§ **Work instructions**:
Find every line containing "logo" in the records below and report the tally as a bare number.

§ **Material supplied**:
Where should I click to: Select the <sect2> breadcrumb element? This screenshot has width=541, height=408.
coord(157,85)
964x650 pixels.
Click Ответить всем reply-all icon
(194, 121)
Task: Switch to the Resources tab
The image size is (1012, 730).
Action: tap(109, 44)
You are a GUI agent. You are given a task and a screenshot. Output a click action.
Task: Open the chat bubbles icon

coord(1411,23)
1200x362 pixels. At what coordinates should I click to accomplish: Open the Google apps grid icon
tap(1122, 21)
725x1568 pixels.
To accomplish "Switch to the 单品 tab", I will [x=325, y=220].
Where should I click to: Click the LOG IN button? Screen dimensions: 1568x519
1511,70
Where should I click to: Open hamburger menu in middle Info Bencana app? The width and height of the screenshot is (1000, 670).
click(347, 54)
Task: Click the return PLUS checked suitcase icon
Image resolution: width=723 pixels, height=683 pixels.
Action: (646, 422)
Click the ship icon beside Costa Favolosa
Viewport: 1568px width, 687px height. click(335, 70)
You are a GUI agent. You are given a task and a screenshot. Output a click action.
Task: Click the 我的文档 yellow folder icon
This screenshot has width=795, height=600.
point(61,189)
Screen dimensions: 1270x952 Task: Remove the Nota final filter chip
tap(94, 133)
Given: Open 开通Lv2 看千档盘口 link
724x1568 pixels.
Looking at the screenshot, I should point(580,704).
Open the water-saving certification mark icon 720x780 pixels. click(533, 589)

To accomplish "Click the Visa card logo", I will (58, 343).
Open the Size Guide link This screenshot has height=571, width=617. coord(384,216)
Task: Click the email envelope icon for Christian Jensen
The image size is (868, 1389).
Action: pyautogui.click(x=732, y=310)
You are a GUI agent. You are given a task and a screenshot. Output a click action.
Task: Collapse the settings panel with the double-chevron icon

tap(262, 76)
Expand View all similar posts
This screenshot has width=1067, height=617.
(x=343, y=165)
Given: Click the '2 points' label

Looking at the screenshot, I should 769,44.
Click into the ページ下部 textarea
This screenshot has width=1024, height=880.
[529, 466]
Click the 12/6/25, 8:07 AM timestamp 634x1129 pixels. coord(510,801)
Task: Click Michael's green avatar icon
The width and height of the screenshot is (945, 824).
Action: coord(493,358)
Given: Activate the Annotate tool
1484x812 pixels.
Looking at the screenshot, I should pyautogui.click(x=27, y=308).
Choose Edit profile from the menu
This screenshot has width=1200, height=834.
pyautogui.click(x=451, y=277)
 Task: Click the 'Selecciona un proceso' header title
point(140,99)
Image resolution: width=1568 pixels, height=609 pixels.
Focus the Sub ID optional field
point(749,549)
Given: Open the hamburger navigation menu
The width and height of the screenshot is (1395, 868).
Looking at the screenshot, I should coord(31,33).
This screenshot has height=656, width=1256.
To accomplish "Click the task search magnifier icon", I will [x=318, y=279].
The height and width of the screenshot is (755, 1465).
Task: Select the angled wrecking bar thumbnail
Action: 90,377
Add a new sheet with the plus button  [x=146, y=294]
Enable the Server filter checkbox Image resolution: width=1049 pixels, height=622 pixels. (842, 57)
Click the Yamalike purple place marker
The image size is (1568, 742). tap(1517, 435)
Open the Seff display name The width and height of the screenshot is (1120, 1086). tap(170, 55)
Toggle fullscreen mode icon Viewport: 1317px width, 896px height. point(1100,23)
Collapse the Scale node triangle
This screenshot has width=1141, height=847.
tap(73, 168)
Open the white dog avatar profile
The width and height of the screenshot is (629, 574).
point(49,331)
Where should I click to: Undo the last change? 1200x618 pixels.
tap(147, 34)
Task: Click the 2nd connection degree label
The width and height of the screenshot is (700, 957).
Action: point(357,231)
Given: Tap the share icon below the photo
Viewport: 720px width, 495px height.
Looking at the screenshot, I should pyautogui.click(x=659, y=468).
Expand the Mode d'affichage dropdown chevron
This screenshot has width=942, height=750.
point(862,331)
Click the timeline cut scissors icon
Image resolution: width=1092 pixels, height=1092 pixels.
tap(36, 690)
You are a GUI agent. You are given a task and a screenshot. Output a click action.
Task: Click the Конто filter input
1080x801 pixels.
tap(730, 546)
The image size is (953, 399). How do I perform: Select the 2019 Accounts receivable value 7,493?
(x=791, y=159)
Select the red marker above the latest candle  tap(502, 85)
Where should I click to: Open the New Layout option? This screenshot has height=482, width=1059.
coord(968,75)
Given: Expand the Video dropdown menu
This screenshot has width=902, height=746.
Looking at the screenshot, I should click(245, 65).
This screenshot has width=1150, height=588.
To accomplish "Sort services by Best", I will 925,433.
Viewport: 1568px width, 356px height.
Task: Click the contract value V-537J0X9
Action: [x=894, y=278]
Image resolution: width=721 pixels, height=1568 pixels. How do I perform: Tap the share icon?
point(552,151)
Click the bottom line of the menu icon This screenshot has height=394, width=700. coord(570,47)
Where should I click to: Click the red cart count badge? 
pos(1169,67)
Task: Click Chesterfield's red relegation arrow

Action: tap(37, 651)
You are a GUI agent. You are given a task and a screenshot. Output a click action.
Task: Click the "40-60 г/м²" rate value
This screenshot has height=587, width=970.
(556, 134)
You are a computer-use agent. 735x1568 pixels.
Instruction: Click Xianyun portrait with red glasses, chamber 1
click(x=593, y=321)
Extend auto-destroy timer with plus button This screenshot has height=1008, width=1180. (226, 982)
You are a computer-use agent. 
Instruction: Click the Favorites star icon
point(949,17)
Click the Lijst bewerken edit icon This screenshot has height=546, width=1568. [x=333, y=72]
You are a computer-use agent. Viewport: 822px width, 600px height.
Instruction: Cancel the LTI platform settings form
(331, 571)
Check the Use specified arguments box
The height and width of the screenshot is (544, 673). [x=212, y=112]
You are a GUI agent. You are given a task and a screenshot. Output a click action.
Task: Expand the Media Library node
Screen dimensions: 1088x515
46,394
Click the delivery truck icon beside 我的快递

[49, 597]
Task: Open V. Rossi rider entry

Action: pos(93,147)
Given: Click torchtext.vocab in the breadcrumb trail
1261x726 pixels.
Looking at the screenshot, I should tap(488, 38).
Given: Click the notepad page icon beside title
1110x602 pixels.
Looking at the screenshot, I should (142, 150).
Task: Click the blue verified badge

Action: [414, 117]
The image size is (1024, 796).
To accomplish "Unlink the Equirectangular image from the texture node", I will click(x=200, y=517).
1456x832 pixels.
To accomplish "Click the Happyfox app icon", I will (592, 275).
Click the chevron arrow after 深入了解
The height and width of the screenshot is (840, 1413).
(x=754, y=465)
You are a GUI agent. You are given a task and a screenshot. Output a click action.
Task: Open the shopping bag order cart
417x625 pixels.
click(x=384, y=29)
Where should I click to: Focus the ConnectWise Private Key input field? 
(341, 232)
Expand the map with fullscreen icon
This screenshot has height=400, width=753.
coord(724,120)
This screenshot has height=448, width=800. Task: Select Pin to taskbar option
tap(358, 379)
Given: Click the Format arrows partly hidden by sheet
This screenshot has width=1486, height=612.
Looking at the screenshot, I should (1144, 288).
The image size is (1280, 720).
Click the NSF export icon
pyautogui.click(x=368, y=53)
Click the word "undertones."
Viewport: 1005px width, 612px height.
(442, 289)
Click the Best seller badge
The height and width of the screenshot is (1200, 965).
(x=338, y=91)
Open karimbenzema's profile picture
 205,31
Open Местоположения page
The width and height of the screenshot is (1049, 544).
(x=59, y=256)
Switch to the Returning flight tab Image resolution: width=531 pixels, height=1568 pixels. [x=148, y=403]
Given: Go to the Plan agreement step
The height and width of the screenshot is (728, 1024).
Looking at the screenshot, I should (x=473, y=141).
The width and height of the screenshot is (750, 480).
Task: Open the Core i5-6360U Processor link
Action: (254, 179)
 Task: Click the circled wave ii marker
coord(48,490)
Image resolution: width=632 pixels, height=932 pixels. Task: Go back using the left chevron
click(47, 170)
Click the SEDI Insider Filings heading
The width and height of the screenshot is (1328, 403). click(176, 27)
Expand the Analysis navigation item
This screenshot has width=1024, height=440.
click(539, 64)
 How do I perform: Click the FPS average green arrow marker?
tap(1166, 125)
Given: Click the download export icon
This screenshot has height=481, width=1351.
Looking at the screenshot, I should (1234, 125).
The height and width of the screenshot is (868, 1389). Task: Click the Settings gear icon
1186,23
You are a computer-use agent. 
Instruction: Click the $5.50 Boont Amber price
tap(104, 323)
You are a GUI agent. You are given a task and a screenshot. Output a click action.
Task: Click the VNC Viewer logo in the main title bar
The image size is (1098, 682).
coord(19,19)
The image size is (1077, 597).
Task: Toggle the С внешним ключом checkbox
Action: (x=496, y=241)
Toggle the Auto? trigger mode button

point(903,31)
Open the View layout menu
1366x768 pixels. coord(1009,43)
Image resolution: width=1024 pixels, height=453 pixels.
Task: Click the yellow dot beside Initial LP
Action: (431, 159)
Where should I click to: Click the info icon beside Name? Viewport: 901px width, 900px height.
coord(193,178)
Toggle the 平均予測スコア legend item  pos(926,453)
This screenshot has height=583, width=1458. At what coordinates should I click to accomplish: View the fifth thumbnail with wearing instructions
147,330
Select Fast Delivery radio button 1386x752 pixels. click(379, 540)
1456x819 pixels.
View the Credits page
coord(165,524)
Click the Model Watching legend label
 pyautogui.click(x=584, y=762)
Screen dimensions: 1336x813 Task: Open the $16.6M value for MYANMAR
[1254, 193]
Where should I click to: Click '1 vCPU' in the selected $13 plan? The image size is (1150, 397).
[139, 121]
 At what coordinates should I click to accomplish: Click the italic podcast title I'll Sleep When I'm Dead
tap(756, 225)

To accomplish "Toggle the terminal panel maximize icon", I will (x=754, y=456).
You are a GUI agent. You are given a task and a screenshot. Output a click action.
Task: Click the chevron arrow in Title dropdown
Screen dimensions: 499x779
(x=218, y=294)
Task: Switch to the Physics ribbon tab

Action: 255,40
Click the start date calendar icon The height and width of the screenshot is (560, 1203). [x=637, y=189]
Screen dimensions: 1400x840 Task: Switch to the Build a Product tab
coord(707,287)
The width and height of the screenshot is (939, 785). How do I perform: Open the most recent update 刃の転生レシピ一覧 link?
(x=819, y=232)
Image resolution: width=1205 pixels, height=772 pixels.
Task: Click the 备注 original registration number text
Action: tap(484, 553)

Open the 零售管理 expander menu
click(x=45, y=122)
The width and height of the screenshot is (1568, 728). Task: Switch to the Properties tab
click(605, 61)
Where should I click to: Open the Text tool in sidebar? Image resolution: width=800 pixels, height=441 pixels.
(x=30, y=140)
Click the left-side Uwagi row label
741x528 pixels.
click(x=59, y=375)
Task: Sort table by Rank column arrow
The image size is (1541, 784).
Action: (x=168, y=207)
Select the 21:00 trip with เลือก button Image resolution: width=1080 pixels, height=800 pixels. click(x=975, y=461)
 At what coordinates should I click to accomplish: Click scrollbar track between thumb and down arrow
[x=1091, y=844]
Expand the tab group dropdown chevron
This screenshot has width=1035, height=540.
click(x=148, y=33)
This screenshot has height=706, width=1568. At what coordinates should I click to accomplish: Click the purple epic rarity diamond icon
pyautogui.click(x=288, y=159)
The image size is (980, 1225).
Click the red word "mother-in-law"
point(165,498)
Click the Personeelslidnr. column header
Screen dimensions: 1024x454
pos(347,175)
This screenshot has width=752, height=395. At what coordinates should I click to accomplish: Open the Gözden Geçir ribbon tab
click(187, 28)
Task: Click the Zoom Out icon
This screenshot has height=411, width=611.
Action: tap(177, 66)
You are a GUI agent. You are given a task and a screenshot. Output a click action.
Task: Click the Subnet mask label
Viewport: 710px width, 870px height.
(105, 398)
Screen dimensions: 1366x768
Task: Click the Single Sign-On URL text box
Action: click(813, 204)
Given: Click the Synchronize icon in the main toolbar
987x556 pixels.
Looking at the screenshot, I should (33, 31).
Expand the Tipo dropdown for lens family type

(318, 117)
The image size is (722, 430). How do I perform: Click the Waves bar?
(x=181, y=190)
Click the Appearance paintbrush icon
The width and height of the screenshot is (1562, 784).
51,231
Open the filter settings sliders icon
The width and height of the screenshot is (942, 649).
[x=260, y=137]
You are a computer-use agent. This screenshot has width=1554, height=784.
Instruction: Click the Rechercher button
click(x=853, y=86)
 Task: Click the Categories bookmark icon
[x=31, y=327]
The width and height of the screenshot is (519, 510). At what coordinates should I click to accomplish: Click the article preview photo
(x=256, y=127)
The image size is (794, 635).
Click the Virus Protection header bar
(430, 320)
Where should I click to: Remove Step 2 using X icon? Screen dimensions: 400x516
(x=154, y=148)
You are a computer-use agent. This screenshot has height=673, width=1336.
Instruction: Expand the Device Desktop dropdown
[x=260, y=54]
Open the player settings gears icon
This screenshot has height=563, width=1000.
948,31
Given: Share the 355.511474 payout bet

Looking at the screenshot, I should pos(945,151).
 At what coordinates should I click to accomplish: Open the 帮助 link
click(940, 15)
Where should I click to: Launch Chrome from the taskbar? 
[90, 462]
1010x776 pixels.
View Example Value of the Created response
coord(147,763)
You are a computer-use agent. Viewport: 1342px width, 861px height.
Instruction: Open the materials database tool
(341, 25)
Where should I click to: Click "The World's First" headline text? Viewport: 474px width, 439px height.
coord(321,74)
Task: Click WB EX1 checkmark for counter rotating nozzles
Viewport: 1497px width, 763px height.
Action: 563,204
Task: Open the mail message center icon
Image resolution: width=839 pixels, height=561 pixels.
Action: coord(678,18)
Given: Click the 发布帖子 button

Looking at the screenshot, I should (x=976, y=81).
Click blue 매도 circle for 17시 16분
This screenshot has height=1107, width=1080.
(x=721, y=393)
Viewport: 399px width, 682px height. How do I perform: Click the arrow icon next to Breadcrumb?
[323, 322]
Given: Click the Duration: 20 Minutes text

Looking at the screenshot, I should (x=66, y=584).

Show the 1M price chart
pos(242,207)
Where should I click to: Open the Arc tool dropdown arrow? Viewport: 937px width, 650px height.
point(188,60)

§ **Finished task**:
2